→ Exercise prompt
Print the lines from the one with "Open the user account icon in header" up to and including the one with "(x=424, y=92)", reproducing them without any change.

→ Records for the exercise
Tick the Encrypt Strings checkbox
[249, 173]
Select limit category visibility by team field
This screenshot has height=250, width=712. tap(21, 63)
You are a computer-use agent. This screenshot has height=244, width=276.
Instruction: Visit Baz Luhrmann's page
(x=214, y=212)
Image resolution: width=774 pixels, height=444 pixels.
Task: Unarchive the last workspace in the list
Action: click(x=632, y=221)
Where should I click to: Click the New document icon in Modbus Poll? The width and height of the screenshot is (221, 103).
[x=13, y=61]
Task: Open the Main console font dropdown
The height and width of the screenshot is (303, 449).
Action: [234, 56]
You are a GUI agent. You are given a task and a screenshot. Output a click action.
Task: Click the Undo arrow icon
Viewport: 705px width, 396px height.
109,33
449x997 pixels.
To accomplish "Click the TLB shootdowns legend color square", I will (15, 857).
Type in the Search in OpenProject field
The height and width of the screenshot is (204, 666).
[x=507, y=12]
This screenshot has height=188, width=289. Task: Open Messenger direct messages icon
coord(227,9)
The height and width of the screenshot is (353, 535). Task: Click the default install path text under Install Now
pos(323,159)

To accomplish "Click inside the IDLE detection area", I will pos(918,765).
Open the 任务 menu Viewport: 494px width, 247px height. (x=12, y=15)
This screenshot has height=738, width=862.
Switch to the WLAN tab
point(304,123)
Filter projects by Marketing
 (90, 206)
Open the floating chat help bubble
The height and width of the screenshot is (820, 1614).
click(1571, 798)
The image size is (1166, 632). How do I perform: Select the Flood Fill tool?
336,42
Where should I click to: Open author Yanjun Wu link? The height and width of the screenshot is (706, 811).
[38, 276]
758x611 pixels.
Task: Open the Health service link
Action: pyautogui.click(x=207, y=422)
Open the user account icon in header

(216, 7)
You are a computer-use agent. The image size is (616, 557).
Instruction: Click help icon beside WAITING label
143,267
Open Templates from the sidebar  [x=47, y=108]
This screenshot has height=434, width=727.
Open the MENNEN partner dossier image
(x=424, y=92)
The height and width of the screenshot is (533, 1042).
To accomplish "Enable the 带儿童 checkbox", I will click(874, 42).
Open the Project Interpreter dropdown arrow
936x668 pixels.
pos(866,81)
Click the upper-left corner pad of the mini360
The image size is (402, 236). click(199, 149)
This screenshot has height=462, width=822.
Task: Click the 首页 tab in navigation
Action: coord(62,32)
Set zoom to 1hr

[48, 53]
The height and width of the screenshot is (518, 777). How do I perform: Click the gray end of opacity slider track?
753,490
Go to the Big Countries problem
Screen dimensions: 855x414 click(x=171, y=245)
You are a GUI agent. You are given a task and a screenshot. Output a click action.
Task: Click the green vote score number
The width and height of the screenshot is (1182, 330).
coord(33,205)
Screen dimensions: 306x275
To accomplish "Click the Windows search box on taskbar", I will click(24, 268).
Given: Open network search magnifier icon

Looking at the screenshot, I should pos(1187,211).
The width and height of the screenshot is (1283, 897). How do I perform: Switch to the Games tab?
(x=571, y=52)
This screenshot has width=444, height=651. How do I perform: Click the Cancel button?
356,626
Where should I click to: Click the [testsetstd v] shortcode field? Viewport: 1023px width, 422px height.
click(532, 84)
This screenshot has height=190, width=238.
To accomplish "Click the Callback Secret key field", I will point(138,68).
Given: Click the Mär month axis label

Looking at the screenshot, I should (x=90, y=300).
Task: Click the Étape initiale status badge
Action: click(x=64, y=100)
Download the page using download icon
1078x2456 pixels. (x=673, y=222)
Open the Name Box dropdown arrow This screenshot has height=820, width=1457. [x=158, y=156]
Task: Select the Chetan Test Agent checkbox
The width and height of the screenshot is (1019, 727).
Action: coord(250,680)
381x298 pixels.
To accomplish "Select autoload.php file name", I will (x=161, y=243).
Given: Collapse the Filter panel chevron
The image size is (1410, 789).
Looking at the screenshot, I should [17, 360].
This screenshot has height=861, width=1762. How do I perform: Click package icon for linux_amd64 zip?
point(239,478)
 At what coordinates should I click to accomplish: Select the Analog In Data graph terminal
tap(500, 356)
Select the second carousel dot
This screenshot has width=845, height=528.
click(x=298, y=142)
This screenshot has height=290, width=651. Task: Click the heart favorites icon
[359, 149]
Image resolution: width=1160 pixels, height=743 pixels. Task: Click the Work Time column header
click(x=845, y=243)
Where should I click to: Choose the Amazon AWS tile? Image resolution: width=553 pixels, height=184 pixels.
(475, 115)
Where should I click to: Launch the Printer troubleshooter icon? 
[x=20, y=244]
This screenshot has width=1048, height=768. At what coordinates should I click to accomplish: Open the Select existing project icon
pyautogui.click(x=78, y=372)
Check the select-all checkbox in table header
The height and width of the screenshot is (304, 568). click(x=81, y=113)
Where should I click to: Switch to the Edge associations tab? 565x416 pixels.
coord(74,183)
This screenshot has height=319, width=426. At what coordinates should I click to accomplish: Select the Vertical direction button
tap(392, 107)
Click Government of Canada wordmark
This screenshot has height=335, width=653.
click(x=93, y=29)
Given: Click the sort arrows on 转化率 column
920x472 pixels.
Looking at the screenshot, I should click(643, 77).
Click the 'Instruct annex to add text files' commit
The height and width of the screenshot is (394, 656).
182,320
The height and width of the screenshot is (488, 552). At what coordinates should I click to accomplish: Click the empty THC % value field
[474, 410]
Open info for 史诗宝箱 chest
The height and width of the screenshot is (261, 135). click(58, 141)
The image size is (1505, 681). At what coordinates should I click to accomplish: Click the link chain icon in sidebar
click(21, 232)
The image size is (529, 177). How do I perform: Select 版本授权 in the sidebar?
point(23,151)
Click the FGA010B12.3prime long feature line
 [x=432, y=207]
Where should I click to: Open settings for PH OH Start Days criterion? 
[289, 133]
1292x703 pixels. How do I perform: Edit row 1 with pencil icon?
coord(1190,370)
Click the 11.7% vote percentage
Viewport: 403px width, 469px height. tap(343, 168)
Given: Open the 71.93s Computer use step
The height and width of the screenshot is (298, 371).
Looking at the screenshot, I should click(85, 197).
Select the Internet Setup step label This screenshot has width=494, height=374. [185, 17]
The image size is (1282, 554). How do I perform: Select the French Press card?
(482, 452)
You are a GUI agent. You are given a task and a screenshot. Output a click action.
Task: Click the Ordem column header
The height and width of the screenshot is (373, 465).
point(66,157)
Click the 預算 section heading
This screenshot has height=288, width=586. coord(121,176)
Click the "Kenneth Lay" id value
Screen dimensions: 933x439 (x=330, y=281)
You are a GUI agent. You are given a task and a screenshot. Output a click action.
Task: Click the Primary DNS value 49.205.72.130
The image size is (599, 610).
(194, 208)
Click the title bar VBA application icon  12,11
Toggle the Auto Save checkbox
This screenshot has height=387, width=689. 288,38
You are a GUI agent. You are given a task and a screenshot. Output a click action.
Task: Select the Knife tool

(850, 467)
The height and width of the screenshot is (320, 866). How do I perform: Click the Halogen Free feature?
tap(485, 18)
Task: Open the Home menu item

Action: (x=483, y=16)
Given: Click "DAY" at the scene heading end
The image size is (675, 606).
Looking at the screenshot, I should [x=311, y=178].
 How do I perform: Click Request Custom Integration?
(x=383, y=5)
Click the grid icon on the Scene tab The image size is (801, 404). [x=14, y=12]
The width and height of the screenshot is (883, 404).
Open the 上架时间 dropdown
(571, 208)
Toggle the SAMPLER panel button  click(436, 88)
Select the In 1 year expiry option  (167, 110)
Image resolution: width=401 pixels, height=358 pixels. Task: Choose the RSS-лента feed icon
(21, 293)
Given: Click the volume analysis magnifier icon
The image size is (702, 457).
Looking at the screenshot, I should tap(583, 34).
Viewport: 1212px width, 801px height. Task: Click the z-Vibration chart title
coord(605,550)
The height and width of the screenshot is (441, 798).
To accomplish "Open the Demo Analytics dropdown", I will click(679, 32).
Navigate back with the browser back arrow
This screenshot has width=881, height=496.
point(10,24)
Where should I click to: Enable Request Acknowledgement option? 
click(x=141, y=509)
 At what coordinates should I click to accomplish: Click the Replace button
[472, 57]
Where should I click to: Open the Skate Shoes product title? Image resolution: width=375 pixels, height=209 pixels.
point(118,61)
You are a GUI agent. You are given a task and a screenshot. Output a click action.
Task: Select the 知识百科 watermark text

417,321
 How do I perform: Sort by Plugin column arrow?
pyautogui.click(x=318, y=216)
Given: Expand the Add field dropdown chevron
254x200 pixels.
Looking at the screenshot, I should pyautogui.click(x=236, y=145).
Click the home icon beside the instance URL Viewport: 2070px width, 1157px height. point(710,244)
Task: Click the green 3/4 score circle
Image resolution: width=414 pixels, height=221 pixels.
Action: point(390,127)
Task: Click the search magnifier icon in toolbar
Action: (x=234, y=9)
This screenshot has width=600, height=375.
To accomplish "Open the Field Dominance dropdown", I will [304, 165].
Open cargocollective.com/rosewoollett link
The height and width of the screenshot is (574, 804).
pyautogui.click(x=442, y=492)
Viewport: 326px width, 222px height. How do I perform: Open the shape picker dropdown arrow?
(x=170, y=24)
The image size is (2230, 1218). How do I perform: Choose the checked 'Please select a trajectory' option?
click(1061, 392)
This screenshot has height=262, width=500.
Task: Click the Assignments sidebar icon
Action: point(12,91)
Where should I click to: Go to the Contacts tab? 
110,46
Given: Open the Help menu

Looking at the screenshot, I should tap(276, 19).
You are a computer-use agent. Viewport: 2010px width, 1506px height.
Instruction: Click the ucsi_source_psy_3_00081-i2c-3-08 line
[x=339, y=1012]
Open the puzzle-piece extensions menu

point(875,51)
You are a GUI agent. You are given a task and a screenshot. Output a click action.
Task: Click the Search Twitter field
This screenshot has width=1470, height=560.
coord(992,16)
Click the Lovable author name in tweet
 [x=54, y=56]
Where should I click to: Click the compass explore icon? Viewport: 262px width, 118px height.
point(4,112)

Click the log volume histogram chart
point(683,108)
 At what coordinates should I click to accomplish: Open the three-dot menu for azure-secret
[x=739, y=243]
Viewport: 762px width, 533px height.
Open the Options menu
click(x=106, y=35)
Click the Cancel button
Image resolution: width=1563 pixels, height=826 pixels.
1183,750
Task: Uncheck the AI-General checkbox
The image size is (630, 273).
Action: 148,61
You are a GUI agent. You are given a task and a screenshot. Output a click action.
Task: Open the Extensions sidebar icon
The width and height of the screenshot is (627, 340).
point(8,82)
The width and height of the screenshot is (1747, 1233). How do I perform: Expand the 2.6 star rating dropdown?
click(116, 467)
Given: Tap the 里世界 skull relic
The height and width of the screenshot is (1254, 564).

→ The result
Open the user account icon in header

(216, 7)
You are a computer-use agent. The image size is (616, 557).
Instruction: Click help icon beside WAITING label
143,267
Open Templates from the sidebar  [x=47, y=108]
This screenshot has height=434, width=727.
Open the MENNEN partner dossier image
(x=424, y=92)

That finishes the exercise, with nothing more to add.